In parallelo, si è accentuata la differenza tra economie capaci di attirare capitali e diversificare export e quelle che restano esposte a shock esterni. Anche per questo, la geopolitica economica africana del 2025 si è giocata su un equilibrio delicato: non “crescita vs stagnazione”, ma "accesso alla liquidità vs pressione sociale".

Migrazioni: dall’emergenza alla gestione “industriale” delle frontiere

Nel 2025 si è consolidata una trasformazione: le migrazioni non sono più trattate solo come fenomeno sociale o umanitario, ma come infrastruttura politica. Accordi di rimpatrio, esternalizzazione delle frontiere, cooperazione di sicurezza, controllo delle coste e dei confini sahariani sono diventati strumenti attraverso cui Stati africani negoziano risorse, legittimità internazionale e margini di manovra.

Questo ha prodotto un doppio effetto. Da un lato, alcuni governi hanno aumentato la propria leva negoziale verso partner europei e mediorientali. Dall’altro, la gestione securitaria ha spesso spostato il costo sulle comunità locali e sui migranti, creando nuove tensioni interne e alimentando economie illegali che prosperano proprio nelle zone “grigie” dove lo Stato è più debole.

Potenze esterne: meno ideologia, più transazioni (ma con effetti strategici)

Una delle novità più importanti del 2025 è stata la crescente transazionalità della competizione esterna in Africa. La domanda implicita che molti partner hanno posto non è stata “da che parte stai”, ma “cosa puoi offrire oggi”. In questa logica, l’influenza si compra con strumenti concreti: investimenti infrastrutturali, accordi energetici, forniture militari, accesso ai mercati, e supporto diplomatico nei fori multilaterali.

Per molti governi africani, questo ha aumentato le opzioni. Ma ha anche aumentato la difficoltà di mantenere coerenza strategica: quando le relazioni esterne diventano un mosaico di accordi bilaterali, la politica estera rischia di trasformarsi in gestione tattica, con un prezzo nel lungo periodo in termini di autonomia decisionale.

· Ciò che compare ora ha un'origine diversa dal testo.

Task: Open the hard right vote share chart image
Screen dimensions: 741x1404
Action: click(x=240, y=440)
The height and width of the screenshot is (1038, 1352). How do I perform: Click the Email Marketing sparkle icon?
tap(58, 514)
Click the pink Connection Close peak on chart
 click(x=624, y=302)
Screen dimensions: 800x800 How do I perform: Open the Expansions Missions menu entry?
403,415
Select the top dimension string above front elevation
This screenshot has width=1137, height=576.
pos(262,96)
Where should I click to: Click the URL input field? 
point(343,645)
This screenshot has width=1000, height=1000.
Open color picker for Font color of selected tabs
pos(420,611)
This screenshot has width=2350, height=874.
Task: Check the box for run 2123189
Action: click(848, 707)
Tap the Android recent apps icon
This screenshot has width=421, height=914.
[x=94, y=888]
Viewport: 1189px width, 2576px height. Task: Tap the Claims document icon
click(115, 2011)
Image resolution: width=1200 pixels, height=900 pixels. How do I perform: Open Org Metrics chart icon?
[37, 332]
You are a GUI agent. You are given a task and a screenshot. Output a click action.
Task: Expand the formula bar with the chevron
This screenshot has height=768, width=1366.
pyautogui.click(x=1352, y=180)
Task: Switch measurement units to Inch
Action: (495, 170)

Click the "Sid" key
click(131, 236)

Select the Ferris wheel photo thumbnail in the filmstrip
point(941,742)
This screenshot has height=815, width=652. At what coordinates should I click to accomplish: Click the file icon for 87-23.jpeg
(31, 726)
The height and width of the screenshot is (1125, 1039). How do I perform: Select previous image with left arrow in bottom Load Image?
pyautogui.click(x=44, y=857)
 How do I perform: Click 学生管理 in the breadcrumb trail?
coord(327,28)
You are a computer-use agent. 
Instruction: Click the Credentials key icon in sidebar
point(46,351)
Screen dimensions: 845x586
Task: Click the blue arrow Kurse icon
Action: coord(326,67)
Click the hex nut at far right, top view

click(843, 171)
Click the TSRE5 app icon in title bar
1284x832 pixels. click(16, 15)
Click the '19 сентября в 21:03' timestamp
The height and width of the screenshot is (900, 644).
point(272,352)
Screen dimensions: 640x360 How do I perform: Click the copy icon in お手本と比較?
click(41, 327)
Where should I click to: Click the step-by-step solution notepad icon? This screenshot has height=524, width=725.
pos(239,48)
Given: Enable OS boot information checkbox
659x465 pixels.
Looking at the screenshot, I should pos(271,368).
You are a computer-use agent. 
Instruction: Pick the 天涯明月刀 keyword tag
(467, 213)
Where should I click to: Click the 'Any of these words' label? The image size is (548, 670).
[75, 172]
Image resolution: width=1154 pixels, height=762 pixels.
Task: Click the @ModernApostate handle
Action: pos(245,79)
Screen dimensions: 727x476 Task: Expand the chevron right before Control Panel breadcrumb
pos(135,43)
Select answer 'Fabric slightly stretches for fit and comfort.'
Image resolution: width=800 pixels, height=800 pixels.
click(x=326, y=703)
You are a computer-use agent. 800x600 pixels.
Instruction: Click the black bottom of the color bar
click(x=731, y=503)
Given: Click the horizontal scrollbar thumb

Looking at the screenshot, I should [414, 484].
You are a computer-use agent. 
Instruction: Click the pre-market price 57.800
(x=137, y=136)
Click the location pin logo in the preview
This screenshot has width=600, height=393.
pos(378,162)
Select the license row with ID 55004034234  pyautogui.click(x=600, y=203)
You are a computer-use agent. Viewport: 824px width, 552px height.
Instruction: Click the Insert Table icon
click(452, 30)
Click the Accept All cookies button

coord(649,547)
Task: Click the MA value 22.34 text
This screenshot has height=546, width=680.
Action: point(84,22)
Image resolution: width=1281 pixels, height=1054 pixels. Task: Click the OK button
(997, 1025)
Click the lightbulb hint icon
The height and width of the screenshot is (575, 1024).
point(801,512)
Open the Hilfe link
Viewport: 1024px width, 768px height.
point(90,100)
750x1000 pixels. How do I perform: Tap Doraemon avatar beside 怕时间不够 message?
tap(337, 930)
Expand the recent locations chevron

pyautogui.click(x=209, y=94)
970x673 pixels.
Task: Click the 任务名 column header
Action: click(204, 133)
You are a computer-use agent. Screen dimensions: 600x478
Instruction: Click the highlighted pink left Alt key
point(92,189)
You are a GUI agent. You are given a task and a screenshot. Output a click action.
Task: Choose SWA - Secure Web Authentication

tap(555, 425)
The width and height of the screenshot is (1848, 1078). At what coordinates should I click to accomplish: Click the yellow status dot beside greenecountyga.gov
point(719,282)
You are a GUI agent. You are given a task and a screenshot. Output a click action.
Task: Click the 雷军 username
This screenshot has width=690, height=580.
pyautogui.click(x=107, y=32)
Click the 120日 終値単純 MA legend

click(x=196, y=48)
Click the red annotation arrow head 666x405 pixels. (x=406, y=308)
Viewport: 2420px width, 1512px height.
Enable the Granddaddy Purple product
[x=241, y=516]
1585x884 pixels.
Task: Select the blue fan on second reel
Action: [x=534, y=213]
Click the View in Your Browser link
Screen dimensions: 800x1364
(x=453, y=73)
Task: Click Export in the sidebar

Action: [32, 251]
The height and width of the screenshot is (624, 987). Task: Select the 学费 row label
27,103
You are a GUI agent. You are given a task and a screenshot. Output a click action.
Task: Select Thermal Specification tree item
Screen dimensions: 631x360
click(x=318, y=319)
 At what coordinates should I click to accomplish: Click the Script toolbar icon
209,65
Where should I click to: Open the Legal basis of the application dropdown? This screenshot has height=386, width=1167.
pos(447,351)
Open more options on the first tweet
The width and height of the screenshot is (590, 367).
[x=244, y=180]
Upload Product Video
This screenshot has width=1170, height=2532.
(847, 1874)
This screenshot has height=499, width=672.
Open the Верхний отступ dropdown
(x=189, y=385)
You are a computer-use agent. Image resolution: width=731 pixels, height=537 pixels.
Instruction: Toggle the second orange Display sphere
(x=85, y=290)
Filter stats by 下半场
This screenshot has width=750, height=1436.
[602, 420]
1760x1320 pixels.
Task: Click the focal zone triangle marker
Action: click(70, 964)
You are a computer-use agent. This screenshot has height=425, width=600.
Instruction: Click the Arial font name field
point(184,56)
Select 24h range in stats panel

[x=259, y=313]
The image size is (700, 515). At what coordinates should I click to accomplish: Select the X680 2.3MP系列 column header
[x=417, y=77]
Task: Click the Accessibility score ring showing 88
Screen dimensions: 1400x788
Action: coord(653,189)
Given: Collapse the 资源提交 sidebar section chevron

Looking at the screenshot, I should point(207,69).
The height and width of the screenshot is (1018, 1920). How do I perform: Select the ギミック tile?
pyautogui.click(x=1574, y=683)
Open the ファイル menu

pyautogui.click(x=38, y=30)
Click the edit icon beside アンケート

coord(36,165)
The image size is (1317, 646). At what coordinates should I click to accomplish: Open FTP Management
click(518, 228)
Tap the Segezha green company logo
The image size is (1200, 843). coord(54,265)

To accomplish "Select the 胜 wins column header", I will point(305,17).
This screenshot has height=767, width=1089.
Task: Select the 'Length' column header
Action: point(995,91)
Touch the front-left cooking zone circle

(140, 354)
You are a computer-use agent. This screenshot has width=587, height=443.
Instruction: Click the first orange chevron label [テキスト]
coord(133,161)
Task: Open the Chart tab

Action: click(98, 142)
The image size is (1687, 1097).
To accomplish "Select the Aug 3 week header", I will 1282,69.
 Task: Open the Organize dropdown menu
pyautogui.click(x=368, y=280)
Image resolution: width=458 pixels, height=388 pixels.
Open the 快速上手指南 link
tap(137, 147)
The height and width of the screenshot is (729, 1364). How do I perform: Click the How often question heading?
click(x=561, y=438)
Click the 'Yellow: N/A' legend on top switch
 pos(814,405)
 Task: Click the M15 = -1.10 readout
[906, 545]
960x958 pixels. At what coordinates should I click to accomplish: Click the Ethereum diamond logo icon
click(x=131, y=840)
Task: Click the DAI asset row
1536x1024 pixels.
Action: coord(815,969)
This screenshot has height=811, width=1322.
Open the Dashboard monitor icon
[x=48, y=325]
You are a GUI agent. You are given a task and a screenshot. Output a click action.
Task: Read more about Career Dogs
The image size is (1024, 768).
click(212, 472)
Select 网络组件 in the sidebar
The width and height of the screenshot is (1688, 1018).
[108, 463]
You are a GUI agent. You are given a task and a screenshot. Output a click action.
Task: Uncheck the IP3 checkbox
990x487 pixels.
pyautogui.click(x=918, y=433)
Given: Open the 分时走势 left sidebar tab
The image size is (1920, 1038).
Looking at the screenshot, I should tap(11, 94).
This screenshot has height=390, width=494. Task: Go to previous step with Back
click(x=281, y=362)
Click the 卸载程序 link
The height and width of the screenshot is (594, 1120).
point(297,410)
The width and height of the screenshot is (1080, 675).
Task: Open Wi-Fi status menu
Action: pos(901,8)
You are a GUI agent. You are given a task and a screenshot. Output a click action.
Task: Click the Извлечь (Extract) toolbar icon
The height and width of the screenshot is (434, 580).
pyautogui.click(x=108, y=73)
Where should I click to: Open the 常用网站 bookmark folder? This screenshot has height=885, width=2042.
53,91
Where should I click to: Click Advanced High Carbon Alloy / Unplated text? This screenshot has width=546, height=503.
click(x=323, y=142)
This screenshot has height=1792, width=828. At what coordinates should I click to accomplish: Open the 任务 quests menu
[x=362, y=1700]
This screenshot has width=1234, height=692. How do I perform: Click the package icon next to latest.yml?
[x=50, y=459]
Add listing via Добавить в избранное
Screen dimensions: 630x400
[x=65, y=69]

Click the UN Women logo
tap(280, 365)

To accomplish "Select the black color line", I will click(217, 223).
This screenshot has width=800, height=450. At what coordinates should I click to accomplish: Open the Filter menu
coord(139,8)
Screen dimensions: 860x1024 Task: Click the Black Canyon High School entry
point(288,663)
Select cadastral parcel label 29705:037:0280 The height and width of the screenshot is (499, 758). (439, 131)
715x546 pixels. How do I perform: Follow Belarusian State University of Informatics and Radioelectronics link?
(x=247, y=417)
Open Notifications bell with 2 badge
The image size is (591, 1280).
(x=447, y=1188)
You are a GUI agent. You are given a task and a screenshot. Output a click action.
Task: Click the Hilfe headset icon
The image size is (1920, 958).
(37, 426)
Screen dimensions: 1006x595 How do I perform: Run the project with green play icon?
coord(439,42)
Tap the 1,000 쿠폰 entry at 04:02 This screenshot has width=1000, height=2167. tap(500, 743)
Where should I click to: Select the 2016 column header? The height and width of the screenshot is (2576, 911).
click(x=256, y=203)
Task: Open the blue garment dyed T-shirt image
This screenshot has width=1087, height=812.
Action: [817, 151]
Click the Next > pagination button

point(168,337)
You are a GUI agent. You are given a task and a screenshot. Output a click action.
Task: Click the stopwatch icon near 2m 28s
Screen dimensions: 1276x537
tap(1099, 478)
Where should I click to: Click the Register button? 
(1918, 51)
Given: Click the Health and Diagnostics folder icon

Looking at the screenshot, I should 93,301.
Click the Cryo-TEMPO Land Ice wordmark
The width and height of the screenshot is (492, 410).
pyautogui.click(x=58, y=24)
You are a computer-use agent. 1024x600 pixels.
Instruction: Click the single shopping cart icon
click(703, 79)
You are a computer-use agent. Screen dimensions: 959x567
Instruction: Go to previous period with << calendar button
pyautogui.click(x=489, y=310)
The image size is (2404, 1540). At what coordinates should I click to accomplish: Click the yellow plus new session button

Clima, natura e minerali critici: l’Africa come “frontiera” dell’economia mondiale

Nel 2025, la dimensione climatica è rimasta un acceleratore di fratture. Eventi estremi, pressione su acqua e agricoltura, urbanizzazione rapida e fragilità energetiche hanno reso più evidente che il clima non è un capitolo separato, ma un moltiplicatore di instabilità e un driver economico.

Contemporaneamente, la corsa globale a minerali critici e supply chain ha consolidato il ruolo dell’Africa come frontiera materiale della transizione e della tecnologia. Qui la posta non è solo estrarre, ma trasformare: chi controlla valore aggiunto, raffinazione, standard ambientali e condizioni contrattuali. Nel 2025 è diventato più chiaro che la “sovranità delle risorse” non si difende con slogan, ma con capacità amministrativa, regole credibili e infrastrutture.

Conclusione: l’Africa nel 2025 non è “periferia”, è campo di prova dell’ordine globale

Il 2025 ha mostrato che l’Africa non è un teatro secondario della geopolitica: è un campo di prova dell’ordine internazionale che sta emergendo. Qui si vede in anticipo ciò che altrove arriverà dopo: la competizione per corridoi logistici, la politica del debito, l’esternalizzazione delle frontiere, l’uso della sicurezza come moneta diplomatica, la trasformazione delle risorse in potere negoziale.

La domanda che il 2025 lascia aperta non è se il continente sarà più “stabile” o più “instabile”. È più dura, e più reale: chi riuscirà a costruire istituzioni capaci di governare un mondo in cui crisi, investimenti e pressione geopolitica arrivano insieme—e chi, invece, sarà costretto a vendere pezzi di sovranità?